> Record excerpts
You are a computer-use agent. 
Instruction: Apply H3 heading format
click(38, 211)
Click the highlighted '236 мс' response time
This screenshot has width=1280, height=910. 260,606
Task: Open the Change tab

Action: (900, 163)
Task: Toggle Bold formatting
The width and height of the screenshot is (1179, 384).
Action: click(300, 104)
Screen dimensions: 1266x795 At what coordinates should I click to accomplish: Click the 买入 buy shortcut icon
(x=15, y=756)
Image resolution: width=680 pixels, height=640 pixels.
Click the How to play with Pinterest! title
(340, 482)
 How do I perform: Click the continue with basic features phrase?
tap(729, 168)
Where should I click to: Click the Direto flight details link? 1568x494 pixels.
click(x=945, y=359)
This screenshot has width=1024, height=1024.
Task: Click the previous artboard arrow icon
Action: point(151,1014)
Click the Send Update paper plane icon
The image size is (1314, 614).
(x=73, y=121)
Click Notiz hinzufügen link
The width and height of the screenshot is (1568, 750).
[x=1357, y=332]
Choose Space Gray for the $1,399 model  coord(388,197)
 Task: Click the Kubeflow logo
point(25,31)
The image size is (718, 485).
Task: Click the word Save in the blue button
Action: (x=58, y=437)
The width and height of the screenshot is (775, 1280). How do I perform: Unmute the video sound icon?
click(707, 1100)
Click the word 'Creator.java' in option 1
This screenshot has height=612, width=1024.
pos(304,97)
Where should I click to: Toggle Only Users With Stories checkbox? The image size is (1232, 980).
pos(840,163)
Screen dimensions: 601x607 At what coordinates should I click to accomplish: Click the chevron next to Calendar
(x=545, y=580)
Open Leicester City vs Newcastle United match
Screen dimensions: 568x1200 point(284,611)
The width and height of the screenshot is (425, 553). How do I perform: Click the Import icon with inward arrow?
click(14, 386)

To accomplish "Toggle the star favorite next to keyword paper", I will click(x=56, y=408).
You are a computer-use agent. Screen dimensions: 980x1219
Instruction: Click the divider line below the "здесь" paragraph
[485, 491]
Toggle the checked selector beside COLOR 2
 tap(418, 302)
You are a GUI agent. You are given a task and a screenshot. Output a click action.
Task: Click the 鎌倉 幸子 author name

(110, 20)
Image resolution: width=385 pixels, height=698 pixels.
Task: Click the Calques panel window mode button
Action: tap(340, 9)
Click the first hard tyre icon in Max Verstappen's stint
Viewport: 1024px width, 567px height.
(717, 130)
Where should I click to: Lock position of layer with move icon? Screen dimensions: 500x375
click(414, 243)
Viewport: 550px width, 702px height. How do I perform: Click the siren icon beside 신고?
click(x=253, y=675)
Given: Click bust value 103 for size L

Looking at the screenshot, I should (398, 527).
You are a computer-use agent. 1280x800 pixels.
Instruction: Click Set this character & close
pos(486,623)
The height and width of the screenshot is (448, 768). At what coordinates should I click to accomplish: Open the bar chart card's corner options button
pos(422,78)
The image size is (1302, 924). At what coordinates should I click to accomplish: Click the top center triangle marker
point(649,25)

> Required work
All lines above from the one with "Image resolution: width=680" to the one with "Click the Send Update paper plane icon", inclusive, should be copied exactly, and no other lines.

> Solution to this task
Image resolution: width=680 pixels, height=640 pixels.
Click the How to play with Pinterest! title
(340, 482)
 How do I perform: Click the continue with basic features phrase?
tap(729, 168)
Where should I click to: Click the Direto flight details link? 1568x494 pixels.
click(x=945, y=359)
This screenshot has width=1024, height=1024.
Task: Click the previous artboard arrow icon
Action: point(151,1014)
Click the Send Update paper plane icon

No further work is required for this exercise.